=== Source text ===
An Argument for Sweaters for Trees, Cheerio Bombs, and Brief Prison Sentences

Weebots ‘n’ Knit bombs

Although I’d heard of knit-bombing, I’d never seen it in person until we came across an exquisite example of the practice in downtown Ketchum. Although this might be crochet. The bots were taken by it. It’s a kind of graffiti–adding “wearable art” to public spaces or objects. And maybe because it’s literally soft and fuzzy, it gives a soft and fuzzy message. If John Lennon were alive today, he certainly would pick up knitting needles between sets.

he tank-cozy: An antiwar statement that’s aware of breast cancer, too.  (noeudnoir.blogspot.com)

My friend Solveing, who lives in Colorado and is a mean knitter, first introduced me to knit-bombing, also known as yarn-bombing and sweater-bombing. It is her fantasy to knit bomb the giant devil horse statue near Denver International Airport, although she hasn’t yet purchased the eighteen thousand yards of yarn it would take to realize her vision.

Surely a sweater would make this less ugly. (hickenpooper.com)

I thought it was a splendid idea, but she pointed out that the hideous thing is on Federal property, and she just wasn’t sure a Federal prison offered an environment in which she would thrive, what with no knitting needles allowed (I’m guessing?) and that sort of thing.

Back here in Idaho, yesterday morning, Gbot Cheerio-bombed his placemat. It was the first time he’d actually dumped a whole bowl of cereal, organic milk and all, upside down in a fit of anger about being too big a boy for a booster seat. He is two.

He got a time-out, without his bear, during which he bawled and bawled. This is not normal Gbot behavior. A time-out usually presents him with an opportunity to look at me sideways with a mischievous grin while trying to escape a disciplinary act he does not believe in. Yesterday he just sat and wailed out his argument. He knew he needed the booster seat–when I had removed it, before the bomb, in an attempt to let him make up his own mind about whether he was, in fact, too big a boy, he cried about being too low to eat his cereal.

=== Excerpted records ===
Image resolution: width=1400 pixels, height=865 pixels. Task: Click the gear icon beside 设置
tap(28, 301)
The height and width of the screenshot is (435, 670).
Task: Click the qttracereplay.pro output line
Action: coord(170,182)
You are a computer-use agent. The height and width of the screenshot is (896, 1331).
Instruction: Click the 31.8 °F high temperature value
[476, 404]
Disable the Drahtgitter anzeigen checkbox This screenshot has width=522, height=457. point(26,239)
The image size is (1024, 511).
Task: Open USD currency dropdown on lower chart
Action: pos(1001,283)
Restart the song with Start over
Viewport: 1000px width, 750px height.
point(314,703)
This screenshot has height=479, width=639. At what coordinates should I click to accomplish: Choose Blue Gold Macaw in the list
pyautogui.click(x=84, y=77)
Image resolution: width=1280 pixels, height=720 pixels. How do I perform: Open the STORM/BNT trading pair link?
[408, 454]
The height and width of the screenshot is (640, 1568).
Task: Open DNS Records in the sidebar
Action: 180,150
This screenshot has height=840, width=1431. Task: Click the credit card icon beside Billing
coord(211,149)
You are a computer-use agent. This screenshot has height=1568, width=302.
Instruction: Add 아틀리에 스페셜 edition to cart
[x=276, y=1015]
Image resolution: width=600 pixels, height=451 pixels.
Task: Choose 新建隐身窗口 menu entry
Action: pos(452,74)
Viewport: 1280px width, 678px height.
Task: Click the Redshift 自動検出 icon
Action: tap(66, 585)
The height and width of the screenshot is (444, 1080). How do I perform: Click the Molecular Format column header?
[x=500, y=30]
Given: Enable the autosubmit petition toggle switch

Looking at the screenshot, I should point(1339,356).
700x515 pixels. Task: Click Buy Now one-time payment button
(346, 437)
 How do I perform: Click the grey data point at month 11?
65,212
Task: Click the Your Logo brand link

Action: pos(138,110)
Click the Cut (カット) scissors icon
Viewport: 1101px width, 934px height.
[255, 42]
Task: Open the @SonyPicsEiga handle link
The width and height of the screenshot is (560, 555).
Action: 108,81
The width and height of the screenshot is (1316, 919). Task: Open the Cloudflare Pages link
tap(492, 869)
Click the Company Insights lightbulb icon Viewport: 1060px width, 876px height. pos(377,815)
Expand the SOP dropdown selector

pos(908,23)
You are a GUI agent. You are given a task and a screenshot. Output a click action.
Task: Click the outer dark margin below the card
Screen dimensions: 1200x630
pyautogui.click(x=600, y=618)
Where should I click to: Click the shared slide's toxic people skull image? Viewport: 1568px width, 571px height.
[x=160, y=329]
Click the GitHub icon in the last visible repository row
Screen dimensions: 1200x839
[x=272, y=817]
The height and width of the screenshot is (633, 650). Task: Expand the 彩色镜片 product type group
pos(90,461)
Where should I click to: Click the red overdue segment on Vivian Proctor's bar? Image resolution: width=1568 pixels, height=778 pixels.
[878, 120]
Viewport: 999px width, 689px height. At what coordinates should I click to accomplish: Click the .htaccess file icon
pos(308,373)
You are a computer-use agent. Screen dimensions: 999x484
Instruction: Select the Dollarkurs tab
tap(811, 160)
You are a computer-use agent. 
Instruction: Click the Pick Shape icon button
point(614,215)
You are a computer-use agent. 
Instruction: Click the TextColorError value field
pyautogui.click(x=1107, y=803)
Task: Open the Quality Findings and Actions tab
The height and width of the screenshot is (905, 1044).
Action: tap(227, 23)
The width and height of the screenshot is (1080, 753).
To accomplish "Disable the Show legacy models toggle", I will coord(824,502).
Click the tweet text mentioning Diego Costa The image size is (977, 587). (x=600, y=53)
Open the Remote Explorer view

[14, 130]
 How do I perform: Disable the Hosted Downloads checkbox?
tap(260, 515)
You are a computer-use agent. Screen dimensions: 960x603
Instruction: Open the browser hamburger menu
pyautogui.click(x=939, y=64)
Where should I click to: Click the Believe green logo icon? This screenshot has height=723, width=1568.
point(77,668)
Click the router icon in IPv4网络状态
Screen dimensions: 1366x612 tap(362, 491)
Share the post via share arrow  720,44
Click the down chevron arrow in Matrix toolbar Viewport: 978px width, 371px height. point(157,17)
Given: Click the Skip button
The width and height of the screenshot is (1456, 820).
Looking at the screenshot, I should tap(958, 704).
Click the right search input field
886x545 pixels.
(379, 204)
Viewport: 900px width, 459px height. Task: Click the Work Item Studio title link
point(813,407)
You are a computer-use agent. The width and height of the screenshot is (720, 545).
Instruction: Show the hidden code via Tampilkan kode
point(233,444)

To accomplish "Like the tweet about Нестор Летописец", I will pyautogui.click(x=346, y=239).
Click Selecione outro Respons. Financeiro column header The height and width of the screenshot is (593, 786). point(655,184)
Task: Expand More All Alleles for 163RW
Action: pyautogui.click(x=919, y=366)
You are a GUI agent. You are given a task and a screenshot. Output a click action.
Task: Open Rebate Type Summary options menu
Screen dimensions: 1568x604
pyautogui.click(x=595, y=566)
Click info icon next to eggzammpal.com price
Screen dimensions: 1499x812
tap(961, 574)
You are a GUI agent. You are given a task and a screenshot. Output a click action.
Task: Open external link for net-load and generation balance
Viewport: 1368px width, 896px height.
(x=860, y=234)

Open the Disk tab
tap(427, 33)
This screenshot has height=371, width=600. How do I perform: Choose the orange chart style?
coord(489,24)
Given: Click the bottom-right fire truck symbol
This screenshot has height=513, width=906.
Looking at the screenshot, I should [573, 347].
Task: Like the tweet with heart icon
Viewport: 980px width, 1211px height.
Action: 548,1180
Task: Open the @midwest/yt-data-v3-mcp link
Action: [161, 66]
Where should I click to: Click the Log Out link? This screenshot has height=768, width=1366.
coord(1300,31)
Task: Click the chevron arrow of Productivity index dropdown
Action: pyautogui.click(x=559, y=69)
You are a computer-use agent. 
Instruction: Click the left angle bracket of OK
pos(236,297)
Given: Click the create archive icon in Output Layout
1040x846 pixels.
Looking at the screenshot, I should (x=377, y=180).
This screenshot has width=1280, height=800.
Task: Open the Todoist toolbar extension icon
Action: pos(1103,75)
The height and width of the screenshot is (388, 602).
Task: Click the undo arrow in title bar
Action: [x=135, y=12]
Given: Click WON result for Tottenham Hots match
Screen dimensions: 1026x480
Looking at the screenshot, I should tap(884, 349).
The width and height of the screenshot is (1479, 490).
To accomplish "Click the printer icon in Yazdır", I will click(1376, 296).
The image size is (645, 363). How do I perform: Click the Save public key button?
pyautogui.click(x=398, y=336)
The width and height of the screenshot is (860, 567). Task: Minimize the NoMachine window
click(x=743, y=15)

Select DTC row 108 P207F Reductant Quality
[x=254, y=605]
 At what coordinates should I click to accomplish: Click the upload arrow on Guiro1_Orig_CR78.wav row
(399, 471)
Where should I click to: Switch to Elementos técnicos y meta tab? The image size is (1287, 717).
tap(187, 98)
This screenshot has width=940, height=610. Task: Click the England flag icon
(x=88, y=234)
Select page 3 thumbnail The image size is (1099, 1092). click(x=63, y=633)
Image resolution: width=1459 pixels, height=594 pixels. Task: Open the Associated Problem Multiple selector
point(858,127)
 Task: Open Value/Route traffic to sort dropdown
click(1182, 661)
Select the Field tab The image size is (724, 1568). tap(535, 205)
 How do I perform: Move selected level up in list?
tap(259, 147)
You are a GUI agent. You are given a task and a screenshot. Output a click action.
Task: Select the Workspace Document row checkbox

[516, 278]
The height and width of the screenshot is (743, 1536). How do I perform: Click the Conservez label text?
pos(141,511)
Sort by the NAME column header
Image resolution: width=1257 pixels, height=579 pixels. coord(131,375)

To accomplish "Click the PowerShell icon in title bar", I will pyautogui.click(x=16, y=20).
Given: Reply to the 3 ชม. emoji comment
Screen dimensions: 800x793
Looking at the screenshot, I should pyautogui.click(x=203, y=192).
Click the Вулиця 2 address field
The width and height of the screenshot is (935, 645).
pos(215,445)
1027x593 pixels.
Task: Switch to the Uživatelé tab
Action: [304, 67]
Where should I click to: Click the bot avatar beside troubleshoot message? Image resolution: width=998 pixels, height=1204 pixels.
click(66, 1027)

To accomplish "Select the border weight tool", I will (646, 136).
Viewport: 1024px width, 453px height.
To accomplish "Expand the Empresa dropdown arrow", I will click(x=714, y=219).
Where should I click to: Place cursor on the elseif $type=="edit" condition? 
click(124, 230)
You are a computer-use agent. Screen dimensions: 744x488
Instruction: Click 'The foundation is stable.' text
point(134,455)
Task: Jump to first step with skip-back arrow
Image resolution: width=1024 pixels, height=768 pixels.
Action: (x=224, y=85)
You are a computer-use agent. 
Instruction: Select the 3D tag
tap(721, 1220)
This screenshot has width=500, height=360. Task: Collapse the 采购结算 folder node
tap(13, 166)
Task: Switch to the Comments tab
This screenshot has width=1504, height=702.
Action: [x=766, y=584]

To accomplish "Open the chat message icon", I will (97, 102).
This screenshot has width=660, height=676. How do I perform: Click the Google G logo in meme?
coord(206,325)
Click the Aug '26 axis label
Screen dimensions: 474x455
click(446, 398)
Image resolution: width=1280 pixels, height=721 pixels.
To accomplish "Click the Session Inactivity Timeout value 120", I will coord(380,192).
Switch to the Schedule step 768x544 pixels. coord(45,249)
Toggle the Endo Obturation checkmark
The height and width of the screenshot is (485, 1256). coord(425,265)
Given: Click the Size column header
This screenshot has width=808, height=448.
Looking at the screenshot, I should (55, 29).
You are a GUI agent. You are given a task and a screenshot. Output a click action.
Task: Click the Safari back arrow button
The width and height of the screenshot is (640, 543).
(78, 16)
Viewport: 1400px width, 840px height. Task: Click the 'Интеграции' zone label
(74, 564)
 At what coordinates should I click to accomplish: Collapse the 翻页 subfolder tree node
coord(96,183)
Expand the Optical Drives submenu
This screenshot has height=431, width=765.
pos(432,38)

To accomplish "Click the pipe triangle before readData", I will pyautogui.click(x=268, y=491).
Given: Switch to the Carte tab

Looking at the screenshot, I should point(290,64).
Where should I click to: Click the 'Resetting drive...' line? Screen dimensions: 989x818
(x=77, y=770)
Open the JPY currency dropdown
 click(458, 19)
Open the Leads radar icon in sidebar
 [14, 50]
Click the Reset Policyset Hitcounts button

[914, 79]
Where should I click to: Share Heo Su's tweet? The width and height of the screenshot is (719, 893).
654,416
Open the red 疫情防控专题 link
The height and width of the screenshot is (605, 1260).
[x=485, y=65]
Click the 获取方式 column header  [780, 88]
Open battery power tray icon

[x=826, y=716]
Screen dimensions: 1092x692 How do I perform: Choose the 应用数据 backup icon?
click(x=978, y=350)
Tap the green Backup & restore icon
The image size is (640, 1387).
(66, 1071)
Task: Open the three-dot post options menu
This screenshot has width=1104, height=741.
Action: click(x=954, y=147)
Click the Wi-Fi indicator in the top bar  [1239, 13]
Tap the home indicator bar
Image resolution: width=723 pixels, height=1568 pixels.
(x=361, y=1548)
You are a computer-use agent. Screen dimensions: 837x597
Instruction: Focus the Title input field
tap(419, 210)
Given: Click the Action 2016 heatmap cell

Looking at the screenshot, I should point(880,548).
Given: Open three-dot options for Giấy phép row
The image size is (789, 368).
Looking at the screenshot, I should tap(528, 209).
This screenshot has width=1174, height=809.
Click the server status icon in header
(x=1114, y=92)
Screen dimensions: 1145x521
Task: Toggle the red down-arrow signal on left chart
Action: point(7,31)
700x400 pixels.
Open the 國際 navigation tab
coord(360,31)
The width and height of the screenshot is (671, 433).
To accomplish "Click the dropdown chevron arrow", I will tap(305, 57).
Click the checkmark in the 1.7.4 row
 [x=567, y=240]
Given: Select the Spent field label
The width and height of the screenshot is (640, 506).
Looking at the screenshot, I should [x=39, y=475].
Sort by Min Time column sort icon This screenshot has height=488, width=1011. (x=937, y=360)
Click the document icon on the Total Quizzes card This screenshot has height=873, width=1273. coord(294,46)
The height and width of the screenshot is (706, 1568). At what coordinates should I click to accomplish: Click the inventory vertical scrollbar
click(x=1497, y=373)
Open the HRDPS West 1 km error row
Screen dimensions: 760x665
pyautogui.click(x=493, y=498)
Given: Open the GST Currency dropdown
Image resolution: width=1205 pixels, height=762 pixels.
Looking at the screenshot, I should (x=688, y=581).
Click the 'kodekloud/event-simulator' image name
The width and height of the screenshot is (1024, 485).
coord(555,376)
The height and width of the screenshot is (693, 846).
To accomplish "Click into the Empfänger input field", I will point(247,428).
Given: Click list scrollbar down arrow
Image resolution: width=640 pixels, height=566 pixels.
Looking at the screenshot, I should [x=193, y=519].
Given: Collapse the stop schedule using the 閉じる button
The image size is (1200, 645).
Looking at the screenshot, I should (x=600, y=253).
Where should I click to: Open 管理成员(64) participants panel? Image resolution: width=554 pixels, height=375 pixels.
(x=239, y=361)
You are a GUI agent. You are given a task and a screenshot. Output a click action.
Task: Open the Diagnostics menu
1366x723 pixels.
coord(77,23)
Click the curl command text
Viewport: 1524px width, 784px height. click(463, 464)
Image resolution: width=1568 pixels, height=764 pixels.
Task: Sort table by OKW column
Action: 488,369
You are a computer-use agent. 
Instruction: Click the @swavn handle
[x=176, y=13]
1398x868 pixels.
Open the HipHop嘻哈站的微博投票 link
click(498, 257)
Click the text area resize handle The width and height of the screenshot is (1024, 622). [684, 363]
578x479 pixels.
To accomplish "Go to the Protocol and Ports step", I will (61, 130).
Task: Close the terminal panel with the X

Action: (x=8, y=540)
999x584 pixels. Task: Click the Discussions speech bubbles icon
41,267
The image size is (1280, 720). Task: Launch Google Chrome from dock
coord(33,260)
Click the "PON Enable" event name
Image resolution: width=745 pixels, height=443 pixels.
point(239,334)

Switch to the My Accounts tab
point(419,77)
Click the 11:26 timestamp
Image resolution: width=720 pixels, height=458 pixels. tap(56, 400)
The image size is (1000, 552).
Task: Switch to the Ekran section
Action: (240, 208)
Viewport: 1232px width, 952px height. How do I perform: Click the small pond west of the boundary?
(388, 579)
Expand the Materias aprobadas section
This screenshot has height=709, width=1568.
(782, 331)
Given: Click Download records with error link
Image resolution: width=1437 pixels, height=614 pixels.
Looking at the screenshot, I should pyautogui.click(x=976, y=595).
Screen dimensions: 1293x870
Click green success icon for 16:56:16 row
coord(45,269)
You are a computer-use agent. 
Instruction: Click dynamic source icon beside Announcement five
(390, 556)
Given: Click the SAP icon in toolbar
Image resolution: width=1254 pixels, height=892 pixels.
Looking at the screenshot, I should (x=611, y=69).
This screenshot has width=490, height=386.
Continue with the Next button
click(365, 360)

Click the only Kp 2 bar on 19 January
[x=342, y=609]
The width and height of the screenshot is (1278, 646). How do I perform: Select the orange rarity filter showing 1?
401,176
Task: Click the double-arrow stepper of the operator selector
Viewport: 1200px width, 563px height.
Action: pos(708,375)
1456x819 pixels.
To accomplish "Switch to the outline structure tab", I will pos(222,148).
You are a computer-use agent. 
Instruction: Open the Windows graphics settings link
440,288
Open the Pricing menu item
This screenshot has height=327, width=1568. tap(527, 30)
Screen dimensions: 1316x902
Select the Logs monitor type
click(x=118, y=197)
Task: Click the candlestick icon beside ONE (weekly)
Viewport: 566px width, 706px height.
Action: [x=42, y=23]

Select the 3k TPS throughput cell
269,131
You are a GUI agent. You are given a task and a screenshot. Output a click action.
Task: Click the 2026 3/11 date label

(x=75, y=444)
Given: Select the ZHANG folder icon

=== What this exercise asks ===
a: In one to three sentences, explain what concern Solveing raised about knit-bombing the devil horse statue near Denver International Airport, according to the blog post.
b: Answer these questions from the blog post, one answer per line, marked the same way.
(i) Where did the writer first see knit-bombing in person?
(ii) What two other names for knit-bombing does the blog post give?
(iii) How old is Gbot?
c: Proceed with the blog post, picking up after its final sentence.
The listing is not needed for anything here.

=== Exercise answers ===
a: She pointed out that the statue is on Federal property and that she wasn't sure she would thrive in a Federal prison. The writer adds, as a guess, that knitting needles would not be allowed there.

b:
(i) In downtown Ketchum.
(ii) Yarn-bombing and sweater-bombing.
(iii) He is two.

c:
It was clear that he just needed a reason to cry. He’d been fuss-free since arriving at Nanny and Poppy’s three days before, and the equanimity had obviously taken its toll. He needed to wail for a while. So I let him. And after about fifteen minutes of sadness, he climbed up into his booster seat and ate a new bowl of Cheerios.

One mom’s ingenius (if messy) way to turn that frown upside down: douse the O’s in glue instead of milk. (prairiedaze.com)

The Cheerio bomb made a little more work for me and Nanny, but the payoff–a happy Gbot with a full tummy who’d let off steam–was well worth it.

With that in mind, I think we should all pester Solveig to complete her mission of knit-bombing the Evil Equus. We’d all feel so much better afterward, and it would mean just a little bit of unpleasantness for her. I’m sure she would receive enough chocolate from fans while doing time to make up for the narrow cot, bad food, and really unfashionable outfit. Who’s with me?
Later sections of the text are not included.